Exercise details:
Figure out how many lines in the records below hold the string "computer". That number alone is the answer.

Information supplied:
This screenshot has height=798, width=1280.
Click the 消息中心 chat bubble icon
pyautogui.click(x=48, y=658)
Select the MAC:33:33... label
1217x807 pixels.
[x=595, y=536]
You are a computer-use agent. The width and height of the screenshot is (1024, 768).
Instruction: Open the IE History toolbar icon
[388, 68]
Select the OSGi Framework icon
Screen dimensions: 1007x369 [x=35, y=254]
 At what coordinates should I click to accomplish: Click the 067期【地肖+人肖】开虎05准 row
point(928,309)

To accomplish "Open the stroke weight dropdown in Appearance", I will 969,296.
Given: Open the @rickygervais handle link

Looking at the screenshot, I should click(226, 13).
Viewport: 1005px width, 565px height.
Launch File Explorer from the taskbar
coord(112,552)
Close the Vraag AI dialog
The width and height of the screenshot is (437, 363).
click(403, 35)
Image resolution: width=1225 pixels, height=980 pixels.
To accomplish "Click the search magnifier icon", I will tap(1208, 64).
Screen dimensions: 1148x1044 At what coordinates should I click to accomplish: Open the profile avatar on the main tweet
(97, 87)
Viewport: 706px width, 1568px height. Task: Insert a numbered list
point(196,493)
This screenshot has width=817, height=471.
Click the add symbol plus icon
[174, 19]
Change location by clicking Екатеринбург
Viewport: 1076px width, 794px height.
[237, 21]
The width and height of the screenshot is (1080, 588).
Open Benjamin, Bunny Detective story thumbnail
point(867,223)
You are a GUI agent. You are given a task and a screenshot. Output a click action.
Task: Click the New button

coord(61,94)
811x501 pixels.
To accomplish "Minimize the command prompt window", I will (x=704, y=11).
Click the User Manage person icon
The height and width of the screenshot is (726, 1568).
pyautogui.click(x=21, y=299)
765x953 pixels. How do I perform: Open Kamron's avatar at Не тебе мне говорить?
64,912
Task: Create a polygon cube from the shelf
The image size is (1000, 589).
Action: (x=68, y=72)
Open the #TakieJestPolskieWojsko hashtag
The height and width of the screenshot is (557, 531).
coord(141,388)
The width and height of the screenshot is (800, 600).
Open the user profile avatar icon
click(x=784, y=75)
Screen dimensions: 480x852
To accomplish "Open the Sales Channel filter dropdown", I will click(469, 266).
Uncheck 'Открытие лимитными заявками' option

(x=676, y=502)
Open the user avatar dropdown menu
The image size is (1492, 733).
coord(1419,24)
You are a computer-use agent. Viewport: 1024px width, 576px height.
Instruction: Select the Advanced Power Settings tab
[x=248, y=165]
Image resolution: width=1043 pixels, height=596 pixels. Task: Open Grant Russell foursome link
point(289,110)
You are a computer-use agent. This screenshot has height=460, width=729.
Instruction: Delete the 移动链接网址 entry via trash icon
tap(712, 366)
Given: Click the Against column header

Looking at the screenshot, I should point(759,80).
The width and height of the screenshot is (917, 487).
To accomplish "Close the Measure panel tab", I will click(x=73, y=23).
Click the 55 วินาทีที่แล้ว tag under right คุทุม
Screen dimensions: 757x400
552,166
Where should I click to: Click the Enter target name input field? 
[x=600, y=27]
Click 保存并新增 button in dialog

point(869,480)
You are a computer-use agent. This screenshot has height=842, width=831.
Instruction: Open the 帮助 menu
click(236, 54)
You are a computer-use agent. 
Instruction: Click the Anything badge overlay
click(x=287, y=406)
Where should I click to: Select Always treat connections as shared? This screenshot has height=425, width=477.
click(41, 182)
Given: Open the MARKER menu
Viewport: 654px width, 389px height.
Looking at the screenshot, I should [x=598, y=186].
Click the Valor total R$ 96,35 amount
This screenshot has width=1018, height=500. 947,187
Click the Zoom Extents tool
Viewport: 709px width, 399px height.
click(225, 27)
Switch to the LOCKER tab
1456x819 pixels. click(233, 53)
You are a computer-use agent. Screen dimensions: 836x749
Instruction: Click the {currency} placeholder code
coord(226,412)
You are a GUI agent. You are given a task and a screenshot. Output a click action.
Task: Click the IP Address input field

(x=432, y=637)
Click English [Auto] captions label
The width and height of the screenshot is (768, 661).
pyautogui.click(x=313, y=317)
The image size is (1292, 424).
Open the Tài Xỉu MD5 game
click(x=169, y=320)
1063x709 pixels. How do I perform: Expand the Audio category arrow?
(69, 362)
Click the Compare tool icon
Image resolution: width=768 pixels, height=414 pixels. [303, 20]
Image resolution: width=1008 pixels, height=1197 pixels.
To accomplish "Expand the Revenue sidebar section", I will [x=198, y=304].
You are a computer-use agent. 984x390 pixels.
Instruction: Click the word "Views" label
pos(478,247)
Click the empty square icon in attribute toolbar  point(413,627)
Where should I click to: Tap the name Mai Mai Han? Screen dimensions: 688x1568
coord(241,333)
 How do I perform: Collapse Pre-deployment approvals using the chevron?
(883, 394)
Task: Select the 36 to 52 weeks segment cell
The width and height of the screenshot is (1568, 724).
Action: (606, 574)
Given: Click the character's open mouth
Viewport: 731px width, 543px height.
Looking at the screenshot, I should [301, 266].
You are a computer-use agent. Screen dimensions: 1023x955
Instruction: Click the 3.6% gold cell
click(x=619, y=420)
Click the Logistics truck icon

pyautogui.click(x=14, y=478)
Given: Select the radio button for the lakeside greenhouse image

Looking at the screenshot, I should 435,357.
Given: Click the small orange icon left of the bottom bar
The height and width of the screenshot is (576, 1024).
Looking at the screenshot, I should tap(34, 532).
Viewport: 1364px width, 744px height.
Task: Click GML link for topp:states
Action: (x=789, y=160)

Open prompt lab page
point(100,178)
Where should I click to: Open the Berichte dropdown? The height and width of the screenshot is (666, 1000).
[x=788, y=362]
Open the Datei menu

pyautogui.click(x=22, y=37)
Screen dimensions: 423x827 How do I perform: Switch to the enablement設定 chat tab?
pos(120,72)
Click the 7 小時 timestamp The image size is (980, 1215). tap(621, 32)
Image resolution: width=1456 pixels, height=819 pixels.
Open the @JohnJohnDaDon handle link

Solution:
8